Actually they don't lose the SM's by cutting one L2 cache off as you can see from the picture in the 4th quarter you see both SM's are up. Which SM's are disabled just depends on which are defective.

It's basically just a binning process, one of the L2 cache is defective the 980 becomes a 970, on GM204 you can disable one L2 cache while remaining the full 256 bit for the rest of the DRAM. If this was Kepler eg a GK104 like a 670 orsomething take 4GB as an example to explain it easier, if one of the L2 cache were defective it would have nerfed the memory controller down to 192 bit for all VRAM -> literally becoming a 660 Ti which the Maxwell's Buddy interface actually prevents. Benefits for Nvidia are obviously saving costs, something every chip manufacturer is doing.

 

 

Telling people it is something that it is not also helps your sales and market share.

 

only that it is just false advertising.

If you'd google the launch specifications of the 3930K you'll find it has VT-d support, actually it was broken and later on fixed with a new stepping (C2).

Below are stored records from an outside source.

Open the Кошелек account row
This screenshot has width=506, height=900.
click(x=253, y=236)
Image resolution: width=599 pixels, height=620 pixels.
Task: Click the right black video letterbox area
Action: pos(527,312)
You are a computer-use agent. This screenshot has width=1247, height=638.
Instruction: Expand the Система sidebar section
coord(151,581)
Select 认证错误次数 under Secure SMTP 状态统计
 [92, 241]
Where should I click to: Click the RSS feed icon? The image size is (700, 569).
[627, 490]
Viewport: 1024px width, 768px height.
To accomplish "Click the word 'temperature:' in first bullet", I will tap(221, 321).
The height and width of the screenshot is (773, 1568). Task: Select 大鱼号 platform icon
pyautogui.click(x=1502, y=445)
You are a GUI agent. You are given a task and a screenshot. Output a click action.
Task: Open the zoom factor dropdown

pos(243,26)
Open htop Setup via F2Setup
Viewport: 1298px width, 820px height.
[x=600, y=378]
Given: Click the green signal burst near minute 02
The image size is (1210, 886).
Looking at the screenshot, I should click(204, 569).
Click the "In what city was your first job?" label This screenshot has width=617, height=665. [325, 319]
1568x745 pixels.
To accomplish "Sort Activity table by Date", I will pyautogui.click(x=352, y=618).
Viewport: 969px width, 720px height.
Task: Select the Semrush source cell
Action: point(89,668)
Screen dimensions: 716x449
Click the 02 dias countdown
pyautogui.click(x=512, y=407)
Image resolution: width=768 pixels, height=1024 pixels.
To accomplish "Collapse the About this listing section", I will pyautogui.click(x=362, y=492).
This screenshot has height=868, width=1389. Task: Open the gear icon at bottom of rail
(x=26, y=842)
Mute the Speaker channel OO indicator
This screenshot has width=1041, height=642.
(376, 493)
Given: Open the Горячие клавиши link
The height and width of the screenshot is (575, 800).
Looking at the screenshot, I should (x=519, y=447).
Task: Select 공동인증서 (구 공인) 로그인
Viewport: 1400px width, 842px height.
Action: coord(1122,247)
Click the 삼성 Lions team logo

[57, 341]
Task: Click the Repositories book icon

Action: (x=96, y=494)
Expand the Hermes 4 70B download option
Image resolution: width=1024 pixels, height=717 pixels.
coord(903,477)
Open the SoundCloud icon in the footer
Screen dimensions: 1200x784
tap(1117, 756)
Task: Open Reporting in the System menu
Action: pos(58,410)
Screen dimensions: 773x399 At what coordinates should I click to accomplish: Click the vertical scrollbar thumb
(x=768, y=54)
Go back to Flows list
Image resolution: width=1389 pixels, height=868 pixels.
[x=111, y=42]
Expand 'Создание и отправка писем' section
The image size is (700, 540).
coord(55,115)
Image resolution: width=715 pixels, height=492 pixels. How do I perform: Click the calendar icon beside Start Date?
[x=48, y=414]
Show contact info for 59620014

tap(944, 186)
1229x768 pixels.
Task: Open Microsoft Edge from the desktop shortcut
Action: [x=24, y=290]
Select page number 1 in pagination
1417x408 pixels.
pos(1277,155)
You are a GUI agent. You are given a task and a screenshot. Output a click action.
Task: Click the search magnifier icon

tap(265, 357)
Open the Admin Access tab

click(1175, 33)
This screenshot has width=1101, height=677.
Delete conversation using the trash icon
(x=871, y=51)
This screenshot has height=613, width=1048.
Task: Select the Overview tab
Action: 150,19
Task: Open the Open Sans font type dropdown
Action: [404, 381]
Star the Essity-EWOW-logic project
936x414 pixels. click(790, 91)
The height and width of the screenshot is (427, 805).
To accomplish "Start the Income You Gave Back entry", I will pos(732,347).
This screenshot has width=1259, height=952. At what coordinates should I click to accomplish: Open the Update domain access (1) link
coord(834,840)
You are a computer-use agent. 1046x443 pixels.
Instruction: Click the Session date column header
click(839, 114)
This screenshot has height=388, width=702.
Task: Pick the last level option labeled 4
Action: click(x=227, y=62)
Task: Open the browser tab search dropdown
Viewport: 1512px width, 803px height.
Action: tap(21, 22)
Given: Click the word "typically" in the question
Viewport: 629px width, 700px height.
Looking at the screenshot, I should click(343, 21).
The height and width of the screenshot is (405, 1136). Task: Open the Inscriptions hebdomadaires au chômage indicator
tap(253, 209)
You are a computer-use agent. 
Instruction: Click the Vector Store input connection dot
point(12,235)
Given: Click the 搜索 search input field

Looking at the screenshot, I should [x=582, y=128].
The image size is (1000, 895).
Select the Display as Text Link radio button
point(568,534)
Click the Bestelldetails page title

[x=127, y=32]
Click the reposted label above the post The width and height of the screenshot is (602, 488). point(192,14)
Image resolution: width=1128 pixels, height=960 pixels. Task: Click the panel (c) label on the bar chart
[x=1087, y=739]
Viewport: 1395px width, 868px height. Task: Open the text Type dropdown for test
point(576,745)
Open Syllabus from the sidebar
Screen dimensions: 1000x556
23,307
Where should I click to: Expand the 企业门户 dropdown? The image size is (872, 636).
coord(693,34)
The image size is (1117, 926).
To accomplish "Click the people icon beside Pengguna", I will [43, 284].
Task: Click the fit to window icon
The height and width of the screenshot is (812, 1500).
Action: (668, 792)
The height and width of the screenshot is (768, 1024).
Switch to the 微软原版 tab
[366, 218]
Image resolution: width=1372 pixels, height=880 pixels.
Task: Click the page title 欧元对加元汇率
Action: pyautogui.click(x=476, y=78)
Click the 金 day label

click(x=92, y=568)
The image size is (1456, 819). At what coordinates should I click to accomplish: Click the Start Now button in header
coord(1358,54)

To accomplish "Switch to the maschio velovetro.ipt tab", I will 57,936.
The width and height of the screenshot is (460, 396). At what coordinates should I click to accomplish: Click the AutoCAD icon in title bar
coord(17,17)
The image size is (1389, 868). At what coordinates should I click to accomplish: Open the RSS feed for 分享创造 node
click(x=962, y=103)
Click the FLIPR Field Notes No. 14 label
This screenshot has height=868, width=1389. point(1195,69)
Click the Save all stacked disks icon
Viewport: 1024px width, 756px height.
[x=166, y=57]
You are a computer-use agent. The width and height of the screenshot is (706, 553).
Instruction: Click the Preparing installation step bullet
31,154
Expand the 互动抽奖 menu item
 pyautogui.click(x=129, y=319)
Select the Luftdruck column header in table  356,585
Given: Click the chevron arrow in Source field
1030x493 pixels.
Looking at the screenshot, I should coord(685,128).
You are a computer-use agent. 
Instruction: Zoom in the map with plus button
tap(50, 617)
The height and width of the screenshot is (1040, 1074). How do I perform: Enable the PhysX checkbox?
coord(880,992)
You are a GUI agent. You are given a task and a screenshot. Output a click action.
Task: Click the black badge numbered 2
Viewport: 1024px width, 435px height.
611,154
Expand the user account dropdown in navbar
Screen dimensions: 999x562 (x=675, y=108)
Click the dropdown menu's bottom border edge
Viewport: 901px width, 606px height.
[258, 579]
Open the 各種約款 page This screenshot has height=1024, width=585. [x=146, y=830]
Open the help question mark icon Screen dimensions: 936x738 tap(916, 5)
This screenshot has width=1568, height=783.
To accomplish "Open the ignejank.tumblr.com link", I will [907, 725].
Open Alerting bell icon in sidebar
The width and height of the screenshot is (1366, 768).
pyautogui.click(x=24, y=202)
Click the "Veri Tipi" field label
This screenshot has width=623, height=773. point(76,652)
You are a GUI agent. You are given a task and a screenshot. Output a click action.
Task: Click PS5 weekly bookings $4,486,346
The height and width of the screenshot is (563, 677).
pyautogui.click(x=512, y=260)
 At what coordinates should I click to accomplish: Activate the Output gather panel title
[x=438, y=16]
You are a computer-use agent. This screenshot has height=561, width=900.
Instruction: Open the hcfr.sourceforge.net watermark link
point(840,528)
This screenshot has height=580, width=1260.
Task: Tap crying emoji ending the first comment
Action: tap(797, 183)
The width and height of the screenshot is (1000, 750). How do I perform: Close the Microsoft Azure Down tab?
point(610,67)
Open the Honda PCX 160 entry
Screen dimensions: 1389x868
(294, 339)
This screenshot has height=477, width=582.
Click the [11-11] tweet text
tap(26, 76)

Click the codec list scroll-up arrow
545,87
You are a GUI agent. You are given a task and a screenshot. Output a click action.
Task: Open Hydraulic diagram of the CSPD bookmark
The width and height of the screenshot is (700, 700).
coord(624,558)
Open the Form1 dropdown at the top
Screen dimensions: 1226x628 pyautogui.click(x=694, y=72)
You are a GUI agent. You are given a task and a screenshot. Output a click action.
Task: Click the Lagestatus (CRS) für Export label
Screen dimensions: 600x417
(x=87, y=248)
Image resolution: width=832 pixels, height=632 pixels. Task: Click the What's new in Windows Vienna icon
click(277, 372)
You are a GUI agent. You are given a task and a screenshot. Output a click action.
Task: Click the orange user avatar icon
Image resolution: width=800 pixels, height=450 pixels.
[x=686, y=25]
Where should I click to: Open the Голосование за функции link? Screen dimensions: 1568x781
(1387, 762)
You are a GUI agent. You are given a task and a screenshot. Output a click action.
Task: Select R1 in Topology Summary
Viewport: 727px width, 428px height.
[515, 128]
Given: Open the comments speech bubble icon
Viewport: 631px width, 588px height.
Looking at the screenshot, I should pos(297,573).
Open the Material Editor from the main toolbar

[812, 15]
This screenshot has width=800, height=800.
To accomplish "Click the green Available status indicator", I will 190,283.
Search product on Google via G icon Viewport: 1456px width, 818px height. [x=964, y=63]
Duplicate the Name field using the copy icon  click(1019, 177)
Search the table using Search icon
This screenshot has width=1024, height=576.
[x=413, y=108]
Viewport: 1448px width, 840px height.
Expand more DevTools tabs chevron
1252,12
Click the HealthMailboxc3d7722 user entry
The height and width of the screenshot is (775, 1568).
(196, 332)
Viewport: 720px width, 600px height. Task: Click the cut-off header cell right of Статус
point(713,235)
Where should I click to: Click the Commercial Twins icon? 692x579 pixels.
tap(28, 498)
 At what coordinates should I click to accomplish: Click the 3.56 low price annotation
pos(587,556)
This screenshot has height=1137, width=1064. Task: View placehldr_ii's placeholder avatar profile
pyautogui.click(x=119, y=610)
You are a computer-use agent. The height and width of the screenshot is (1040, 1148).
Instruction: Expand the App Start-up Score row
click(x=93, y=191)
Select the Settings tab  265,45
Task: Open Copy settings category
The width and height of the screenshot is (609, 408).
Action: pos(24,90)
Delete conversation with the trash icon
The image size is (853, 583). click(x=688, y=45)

At the time, 3930K's were the only CPU's which could overclock while having VT-d, so pretty much a ripoff if you were looking for such a CPU. That example is a lot more close to false advertising as the feature didn't work at all while the 970 did perform as it has been reviewed. 

http://www.techpowerup.com/152978/sandy-bridge-e-vt-d-broken-in-c1-stepping-fixed-in-c2-stepping-shortly-after-launch.html

Tell me if Intel offered people a replacement when they had RMA completely in their own hands unlike Nvidia.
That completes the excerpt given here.